1. A combustion chamber device, including a combustion chamber and a set of burners which each has an outlet opening in the combustion chamber,

wherein each burner includes members for the supply of a flow of an oxygen-containing gas to the burner, members for the supply of a fuel to the burner and a space, which extends to the combustion chamber along a longitudinal direction and is arranged to enable mixing of the supplied fuel and the supplied oxygen-containing gas,

wherein each burner is arranged to convey a substantially equally great flow of oxygen-containing gas through the burner to the combustion chamber,

wherein each burner is defined by at least one parameter which includes a characteristic length of the space along the longitudinal direction, and

wherein the characteristic length of at least one of said burners is selected in such a way that it deviates from the corresponding length of another burner in said set and in such a way that the influence of the oscillations which arise during operation of the combustion chamber device are reduced.

2. A device according to claim 1, wherein each burner extends between a rearward end portion, which includes said members for the supply of an oxygen-containing gas, and a forward end portion, which includes said outlet opening.

3. A device according to claim 2, wherein said members for the supply of a fuel is provided upstream the forward end portion.

4. A device according to claim 3, wherein said members for the supply of a fuel is provided at the rearward end portion.

5. A device according to claim 3, wherein said members for the supply of a fuel include a distribution member which is provided in the space downstream the rearward end portion.

6. A device according to claim 2, wherein the space and the characteristic length extend from the rearward end portion to the outlet opening.

7. A device according to claim 1, wherein the space and the characteristic length extend from said members for the supply of a fuel to the outlet opening.

8. A device according to claim 1, wherein each of said parameters includes a characteristic width of the space.

9. A device according to claim 8, wherein the characteristic width extends perpendicularly to said longitudinal direction of said space.

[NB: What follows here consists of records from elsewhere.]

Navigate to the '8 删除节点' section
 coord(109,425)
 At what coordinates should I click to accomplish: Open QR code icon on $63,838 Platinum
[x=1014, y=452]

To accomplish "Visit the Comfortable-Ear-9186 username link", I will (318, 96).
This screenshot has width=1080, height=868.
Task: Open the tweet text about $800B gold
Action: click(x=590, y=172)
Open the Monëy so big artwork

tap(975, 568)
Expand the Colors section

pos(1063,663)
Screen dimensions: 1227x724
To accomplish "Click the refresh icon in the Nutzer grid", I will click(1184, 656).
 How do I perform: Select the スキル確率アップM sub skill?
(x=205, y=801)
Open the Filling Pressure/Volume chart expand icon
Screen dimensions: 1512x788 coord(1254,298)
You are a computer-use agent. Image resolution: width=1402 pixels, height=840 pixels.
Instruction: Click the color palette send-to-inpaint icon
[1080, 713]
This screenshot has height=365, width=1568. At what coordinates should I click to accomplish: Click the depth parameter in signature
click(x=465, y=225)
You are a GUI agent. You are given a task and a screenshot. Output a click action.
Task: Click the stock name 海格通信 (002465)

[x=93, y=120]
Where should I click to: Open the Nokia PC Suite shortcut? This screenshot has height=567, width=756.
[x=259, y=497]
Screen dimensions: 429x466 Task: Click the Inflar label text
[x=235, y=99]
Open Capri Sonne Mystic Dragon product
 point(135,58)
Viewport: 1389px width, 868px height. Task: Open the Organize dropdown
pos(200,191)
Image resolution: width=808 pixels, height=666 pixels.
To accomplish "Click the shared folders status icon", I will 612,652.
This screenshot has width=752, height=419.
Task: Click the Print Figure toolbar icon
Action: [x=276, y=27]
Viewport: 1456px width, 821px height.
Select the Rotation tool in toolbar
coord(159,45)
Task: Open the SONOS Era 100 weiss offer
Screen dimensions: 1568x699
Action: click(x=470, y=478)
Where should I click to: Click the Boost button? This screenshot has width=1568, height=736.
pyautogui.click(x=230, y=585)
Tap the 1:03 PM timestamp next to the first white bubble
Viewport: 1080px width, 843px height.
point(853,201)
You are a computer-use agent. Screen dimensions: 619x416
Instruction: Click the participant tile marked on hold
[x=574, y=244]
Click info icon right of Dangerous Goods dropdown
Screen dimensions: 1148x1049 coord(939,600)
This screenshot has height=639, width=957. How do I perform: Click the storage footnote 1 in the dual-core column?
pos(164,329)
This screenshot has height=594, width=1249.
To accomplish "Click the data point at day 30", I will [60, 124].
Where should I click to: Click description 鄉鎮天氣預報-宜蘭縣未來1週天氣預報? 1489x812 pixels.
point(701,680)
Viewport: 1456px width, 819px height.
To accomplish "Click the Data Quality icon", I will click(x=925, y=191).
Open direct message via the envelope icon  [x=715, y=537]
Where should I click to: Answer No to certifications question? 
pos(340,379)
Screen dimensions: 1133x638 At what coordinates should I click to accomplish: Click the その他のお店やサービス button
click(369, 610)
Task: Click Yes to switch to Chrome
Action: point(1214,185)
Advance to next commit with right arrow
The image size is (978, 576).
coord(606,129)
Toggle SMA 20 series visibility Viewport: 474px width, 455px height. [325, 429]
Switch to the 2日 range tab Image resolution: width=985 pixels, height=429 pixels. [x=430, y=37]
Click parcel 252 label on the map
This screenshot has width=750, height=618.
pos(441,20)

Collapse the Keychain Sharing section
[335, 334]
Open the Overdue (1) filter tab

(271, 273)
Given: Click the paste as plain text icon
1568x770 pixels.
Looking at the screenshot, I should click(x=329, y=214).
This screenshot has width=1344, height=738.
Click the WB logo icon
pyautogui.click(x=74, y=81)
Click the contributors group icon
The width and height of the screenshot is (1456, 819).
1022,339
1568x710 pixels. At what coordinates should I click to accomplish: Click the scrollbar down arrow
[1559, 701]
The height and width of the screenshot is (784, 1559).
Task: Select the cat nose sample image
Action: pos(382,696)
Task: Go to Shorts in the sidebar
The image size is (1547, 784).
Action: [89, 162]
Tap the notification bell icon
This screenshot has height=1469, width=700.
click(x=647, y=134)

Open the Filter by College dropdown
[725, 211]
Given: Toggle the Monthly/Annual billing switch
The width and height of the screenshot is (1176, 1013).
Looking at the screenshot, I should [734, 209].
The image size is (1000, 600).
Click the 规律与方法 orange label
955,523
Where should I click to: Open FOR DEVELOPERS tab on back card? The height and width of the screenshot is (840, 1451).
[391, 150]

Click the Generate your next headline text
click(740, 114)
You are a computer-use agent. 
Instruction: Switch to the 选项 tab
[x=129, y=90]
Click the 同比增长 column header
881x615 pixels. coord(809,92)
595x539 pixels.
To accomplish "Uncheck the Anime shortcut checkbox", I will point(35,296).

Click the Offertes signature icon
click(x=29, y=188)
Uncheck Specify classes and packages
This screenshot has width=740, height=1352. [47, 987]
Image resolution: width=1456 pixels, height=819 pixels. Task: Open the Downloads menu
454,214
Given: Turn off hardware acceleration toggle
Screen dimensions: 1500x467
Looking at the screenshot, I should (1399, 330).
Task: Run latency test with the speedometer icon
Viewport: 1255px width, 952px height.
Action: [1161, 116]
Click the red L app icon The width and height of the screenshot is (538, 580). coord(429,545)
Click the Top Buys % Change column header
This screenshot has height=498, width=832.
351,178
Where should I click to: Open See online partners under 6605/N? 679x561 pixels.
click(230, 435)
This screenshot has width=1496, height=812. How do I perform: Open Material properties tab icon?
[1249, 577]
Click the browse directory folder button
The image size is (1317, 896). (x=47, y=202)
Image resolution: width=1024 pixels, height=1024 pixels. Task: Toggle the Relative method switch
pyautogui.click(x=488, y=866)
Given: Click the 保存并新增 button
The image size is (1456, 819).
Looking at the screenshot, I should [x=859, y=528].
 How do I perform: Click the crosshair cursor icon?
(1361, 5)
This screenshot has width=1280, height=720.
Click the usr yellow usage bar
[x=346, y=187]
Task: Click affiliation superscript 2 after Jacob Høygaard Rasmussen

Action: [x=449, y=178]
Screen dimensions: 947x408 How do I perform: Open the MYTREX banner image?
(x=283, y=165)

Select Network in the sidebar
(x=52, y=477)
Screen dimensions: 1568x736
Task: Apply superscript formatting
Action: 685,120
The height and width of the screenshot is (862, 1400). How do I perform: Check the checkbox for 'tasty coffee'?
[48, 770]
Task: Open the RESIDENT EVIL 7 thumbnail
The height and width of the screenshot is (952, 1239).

10. A device according to claim 8, wherein the space has an elongated shape, i.e. the characteristic length is substantially greater than the characteristic width.

11. A device according to claim 8, wherein the characteristic width of at least one of said burners is selected in such a way that it deviates from the corresponding width of another burner in said set.

12. A device according to claim 1, wherein the space has a substantially circular cross-sectional shape transversally to the longitudinal direction.

13. A device according to claim 1, wherein the space is substantially cylindrical.

14. A device according to claim 1, wherein said parameters include a distance from the burner in question to the most adjacent burner and wherein said distance from at least one of said burners to the most adjacent burner is selected in such a way that it deviates from the corresponding distance between two other adjacent burners in said set.

15. A device according to claim 1, wherein said parameters for at least two of said burners is selected in such a way that it deviates from the corresponding parameter of another burner in said set.

16. A device according to claim 15, wherein said parameter for a plurality of said burners is selected in such a way that it deviates from the corresponding parameter for another parameter of said burner in said set.

17. A device according to claim 1, which is arranged to be provided upstream a gas turbine and to supply hot combustion gas to the gas turbine.

18. A device according to claim 17, wherein the combustion chamber is annular and extends around an axis of rotation of the gas turbine along a substantially circular path.

19. A device according to claim 18, wherein the burners of said set are provided along the substantially circular path, wherein said parameters in addition include a distance from said burners to the substantially circular path and wherein this distance of at least one of said burners is selected in such a way that it deviates from the corresponding distance of another burner in said set.